Business and Financial Law

What Is Long-Term Capital Gains Tax? Rates and Rules

Learn how long-term capital gains tax works, what rates apply to your investments, and how rules like loss offsets and exclusions affect what you owe.

Long-term capital gains tax is the federal tax on profit from selling an asset you held for more than one year. For 2026, the rates are 0%, 15%, or 20%, depending on your taxable income and filing status. These rates are significantly lower than the ordinary income tax rates that apply to wages and short-term trading profits, which is why the holding period matters so much. High earners may also owe an additional 3.8% surtax on top of the standard rate.

What Counts as a Capital Asset

Federal tax law defines “capital asset” broadly: it covers almost everything you own for personal use or investment. Your home, car, furniture, stocks, bonds, cryptocurrency, precious metals, and artwork all qualify.1United States House of Representatives. 26 USC 1221 – Capital Asset Defined The definition works by exclusion rather than inclusion. The code lists specific items that are not capital assets, and everything else falls in.

The main exclusions are business inventory, accounts receivable from normal business operations, and depreciable business property.1United States House of Representatives. 26 USC 1221 – Capital Asset Defined If you sell handmade furniture through your shop, that’s inventory and the profit is ordinary income. If you sell the couch in your living room at a gain, that’s a capital asset transaction. The distinction turns on whether the property is part of your trade or held for personal or investment purposes.

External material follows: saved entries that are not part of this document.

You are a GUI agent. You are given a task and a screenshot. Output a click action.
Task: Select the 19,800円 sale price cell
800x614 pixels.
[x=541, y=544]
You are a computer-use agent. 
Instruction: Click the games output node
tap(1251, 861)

The One-Year Holding Period

You need to hold an asset for more than one year before selling to get long-term treatment. The clock starts the day after you acquire the asset and includes the day you sell it.2Internal Revenue Service. FS-2007-19 – Reporting Capital Gains Sell on the one-year anniversary and you’re one day short. Sell the day after, and you qualify. In practice, this means buying stock on March 1, 2025, and selling on March 2, 2026, gets you the lower rate.

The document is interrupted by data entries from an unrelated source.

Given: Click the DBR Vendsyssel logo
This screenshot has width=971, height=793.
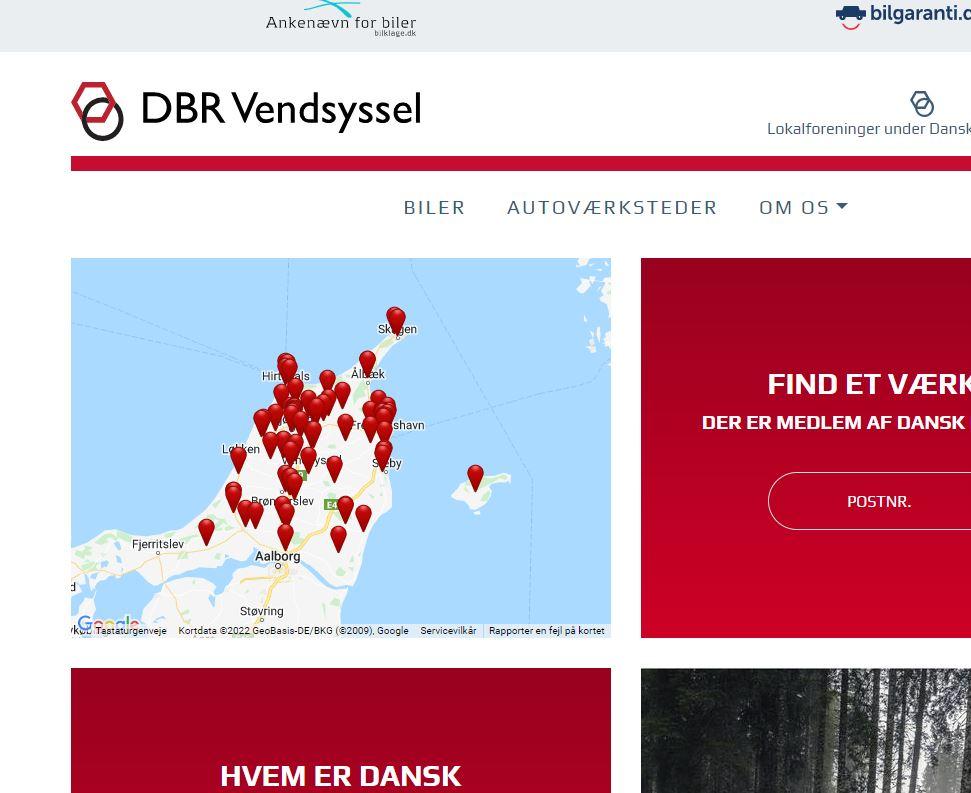Looking at the screenshot, I should coord(246,110).
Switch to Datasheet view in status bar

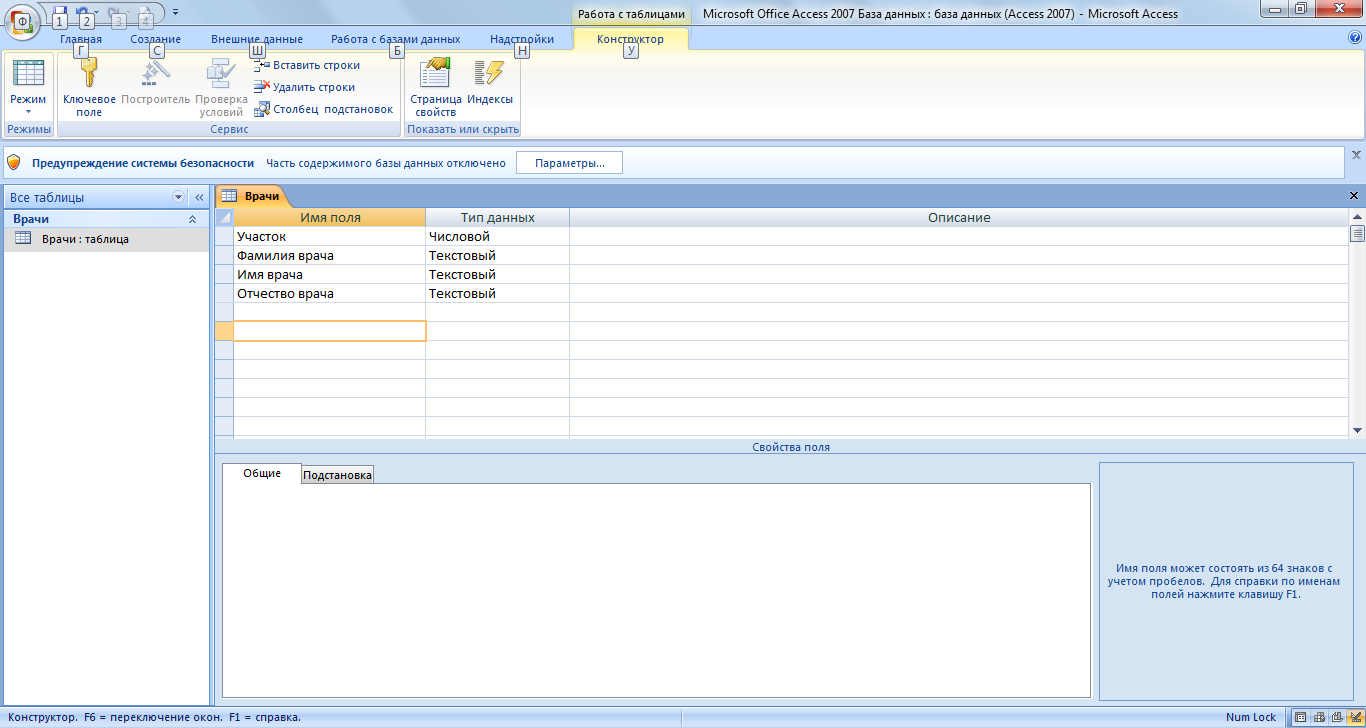1300,717
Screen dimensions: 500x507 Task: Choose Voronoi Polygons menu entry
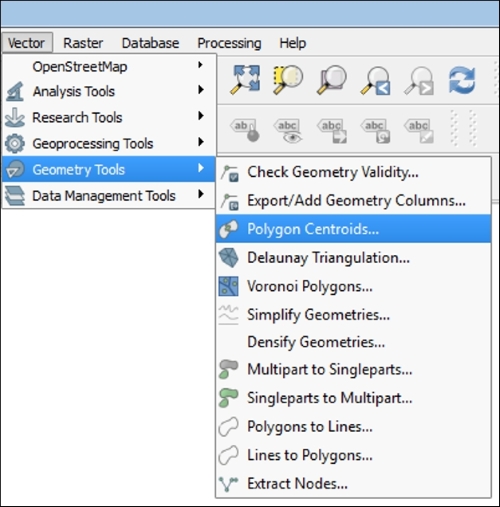[x=353, y=286]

Anything sold at or before the one-year mark produces a short-term capital gain, which is taxed at your ordinary income rate. That rate can be as high as 37%, so the difference between holding 365 days versus 366 days can be thousands of dollars on a large gain.

Inherited property is the one major exception. If you receive an asset from someone who has died, the tax code treats it as long-term no matter how briefly the deceased person owned it or how soon you sell after inheriting.3Office of the Law Revision Counsel. 26 USC 1223 – Holding Period of Property This pairs with the step-up in basis discussed below to make inherited assets particularly tax-friendly.

How to Calculate Your Gain

Your taxable gain is the difference between what you received from the sale and your “adjusted basis” in the asset. Getting the basis right is where most of the work happens, and where most mistakes cost people money.

Cost Basis

Basis starts with what you originally paid, including sales tax and other purchase costs.4Internal Revenue Service. Topic No. 703 – Basis of Assets For stocks and bonds, add any commissions or transfer fees you paid when buying. For real estate, add closing costs, title insurance, recording fees, and the cost of significant improvements you made over the years, like a new roof or kitchen renovation.5Internal Revenue Service. Publication 551 (12/2025) – Basis of Assets Routine maintenance and repairs do not increase your basis.

Every dollar you add to your basis is a dollar that reduces your taxable gain. Keeping receipts for home improvements is the kind of boring record-keeping that pays off dramatically at sale time.

Step-Up in Basis for Inherited Property

When you inherit an asset, your basis is not what the deceased person originally paid. Instead, it resets to the asset’s fair market value on the date of death.6Office of the Law Revision Counsel. 26 USC 1014 – Basis of Property Acquired From a Decedent If your parent bought stock for $10,000 in 1990 and it was worth $200,000 when they died, your basis is $200,000. Sell it the next week for $201,000 and your taxable gain is only $1,000. That $190,000 of appreciation during your parent’s lifetime is never taxed.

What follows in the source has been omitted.